Aim of the exercise:
Go over the material below and report every line that contains the word "will".
:: Recorded information ::
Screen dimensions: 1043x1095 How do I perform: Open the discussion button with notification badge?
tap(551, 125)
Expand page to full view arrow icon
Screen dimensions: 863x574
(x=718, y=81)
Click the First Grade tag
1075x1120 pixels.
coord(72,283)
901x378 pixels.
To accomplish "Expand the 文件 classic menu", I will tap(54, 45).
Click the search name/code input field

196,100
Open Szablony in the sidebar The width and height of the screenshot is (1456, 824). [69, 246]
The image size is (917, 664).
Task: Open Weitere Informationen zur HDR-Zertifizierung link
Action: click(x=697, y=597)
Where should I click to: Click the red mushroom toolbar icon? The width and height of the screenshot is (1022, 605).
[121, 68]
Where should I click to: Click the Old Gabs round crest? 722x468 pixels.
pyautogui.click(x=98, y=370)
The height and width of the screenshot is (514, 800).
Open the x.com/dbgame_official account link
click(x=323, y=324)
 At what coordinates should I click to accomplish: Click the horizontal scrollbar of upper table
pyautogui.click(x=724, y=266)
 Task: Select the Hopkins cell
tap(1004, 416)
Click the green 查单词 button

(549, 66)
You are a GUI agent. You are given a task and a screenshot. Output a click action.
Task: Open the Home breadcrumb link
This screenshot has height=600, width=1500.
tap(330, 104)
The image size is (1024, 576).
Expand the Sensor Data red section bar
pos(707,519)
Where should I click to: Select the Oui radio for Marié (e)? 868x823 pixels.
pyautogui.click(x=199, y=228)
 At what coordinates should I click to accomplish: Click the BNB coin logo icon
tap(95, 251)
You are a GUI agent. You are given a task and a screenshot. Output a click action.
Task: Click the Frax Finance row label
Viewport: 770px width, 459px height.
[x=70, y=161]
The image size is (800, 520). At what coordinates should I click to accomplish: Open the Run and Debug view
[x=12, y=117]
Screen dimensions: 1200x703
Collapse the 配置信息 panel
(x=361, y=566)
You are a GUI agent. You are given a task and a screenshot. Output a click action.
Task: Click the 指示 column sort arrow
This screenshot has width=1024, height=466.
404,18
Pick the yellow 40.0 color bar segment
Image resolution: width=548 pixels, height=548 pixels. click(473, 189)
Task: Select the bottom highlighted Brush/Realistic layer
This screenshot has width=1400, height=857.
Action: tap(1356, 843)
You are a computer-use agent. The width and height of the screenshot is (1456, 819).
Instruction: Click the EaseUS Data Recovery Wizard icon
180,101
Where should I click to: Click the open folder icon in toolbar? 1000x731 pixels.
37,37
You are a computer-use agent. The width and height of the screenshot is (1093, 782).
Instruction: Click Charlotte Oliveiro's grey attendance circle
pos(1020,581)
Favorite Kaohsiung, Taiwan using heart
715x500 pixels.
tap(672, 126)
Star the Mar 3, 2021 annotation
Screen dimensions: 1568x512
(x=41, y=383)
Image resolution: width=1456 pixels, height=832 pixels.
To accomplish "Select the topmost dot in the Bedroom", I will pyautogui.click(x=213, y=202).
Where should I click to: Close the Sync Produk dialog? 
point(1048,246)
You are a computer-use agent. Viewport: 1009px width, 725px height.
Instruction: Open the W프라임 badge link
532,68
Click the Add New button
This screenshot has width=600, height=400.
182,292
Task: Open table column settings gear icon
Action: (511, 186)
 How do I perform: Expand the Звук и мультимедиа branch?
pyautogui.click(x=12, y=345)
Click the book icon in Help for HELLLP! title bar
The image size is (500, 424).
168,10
:::
Response to the exercise:
To accomplish "Expand the 文件 classic menu", I will tap(54, 45).
To accomplish "Select the topmost dot in the Bedroom", I will pyautogui.click(x=213, y=202).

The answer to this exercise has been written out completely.